Figure 7. iPS elimination using TRPV-1 agonist.

(a,b) iPS cells on laminin E8 fragment were cultured with OLDA for 1 day. (a) Upper panels are representative of phase-contrast images. Bars, 100 μm. Middle panels, Hoechst staining images. Bars, 200 μm. Lower, montage images of 36 fields (6 × 6) of Hoechst staining images (original magnification of each field is ×20). Multiple images from the same sample were acquired using the same microscope settings. (b) Cell number at each condition was calculated and shown in the graph (n = 3). (c,d) iPS cell-derived cardiac cells were cultured with OLDA for 1 day. (c) Upper, merged images of cTnT (green), Nkx2.5 (red), and Hoechst (blue). Bars, 200 μm. Middle, montage images of 36 fields (6 × 6) of cTnT staining images (original magnification of each field is ×20). Lower, montage images of 36 fields (6 × 6) of Nkx2.5 staining images (original magnification of each field is ×20).

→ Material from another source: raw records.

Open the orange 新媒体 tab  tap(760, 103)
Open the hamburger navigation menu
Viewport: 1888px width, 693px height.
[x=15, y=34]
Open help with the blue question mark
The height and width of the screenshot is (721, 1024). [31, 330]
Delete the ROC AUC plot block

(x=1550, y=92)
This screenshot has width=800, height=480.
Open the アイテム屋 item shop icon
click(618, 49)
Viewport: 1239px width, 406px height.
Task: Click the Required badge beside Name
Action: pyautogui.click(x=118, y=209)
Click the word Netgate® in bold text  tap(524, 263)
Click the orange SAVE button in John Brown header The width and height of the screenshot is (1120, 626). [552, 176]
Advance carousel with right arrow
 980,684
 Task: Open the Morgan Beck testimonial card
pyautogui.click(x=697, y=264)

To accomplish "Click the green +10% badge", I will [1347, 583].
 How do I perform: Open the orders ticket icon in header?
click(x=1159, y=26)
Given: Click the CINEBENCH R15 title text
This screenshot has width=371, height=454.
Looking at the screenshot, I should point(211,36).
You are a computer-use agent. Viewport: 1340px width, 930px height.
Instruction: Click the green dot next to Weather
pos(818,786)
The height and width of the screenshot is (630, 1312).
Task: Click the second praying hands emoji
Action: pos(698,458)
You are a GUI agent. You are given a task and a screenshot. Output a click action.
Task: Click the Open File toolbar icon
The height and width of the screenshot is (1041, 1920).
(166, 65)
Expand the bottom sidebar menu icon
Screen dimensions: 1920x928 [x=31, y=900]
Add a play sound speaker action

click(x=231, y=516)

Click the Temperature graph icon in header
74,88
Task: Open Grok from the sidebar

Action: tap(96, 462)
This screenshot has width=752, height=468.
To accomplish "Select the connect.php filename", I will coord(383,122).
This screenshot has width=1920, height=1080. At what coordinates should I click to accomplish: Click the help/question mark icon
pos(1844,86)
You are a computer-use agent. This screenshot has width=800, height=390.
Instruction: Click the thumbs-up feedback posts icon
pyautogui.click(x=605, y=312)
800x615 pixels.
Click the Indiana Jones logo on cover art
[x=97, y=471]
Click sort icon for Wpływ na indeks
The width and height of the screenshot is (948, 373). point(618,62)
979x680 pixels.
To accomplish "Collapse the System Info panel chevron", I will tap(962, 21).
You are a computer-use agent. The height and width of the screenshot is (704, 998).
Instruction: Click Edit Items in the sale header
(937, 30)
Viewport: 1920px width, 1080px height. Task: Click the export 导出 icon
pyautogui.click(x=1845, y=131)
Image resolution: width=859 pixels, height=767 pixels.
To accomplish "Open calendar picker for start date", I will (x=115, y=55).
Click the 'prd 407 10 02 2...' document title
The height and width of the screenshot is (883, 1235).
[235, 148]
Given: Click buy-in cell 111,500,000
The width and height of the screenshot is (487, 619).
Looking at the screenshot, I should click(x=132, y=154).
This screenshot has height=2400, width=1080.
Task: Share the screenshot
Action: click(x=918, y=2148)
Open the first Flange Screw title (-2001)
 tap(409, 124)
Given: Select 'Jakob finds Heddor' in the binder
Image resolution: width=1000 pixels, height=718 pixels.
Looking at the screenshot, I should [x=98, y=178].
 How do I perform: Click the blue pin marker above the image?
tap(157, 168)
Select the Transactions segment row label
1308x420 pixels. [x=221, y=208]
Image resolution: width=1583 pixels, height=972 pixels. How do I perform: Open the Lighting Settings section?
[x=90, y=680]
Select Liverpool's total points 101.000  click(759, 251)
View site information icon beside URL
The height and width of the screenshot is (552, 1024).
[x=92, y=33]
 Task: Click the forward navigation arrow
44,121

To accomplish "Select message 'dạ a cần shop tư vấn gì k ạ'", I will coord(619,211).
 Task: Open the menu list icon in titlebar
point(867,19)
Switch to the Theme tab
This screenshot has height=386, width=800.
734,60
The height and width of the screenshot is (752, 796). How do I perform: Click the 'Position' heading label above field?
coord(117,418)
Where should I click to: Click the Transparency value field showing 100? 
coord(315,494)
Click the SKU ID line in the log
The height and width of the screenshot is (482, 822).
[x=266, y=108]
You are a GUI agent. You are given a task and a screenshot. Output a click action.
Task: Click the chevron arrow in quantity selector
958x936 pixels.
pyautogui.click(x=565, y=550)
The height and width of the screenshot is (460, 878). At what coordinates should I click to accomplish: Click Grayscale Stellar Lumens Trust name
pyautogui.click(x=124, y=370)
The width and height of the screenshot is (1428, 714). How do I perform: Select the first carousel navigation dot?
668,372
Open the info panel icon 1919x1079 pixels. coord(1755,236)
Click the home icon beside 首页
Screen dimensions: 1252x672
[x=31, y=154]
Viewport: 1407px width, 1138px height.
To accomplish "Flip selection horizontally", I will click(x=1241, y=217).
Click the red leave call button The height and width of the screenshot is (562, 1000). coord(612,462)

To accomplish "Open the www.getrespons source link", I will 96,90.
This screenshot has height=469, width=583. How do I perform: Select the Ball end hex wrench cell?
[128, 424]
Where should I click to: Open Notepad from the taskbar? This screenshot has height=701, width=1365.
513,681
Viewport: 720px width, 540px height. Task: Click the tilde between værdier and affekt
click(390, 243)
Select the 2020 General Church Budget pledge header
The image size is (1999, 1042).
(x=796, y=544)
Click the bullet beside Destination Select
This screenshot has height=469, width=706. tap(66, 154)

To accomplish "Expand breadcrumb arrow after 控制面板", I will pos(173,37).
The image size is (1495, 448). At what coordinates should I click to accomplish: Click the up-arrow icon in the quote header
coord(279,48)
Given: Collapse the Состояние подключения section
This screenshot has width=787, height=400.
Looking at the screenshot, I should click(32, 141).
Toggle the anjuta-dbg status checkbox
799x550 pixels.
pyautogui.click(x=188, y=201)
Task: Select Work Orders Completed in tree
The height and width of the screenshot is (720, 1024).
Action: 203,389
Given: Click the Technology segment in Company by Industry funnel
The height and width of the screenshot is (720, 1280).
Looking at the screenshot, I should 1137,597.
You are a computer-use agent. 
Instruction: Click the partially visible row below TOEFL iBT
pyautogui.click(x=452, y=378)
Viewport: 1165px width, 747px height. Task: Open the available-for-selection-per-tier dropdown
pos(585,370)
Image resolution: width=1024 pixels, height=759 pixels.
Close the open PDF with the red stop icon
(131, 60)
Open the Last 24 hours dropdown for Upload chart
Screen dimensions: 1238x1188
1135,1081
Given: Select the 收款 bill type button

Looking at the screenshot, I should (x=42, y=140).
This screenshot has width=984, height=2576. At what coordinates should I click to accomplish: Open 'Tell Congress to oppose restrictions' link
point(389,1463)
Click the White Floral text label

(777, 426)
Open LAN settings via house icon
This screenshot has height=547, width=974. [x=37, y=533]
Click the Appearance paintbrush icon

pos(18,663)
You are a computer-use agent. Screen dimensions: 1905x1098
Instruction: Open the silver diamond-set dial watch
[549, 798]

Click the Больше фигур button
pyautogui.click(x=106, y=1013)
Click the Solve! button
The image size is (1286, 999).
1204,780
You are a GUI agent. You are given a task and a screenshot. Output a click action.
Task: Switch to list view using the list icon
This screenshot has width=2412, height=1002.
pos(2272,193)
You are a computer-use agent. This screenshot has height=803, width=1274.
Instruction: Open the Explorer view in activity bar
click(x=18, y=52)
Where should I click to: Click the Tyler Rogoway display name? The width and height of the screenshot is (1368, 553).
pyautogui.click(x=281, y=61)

Multiple images on cTnT and Nkx2.5 from the same sample were acquired using the same microscope settings. (d) Number of cTnT-positive (left) and Nkx2.5-positive (right) cells. n.s., not significant. (e) iPS cell-derived cardiac cells were cultured at 42 °C or with OLDA (5 μM) at 37 °C for 2 days. The mRNA expression of Lin28 of cardiac cells after cardiac differentiation of human iPS cells (n = 3). Y-axis indicates relative gene expression of Lin28 compared with undifferentiated iPS cells cultured on MEF.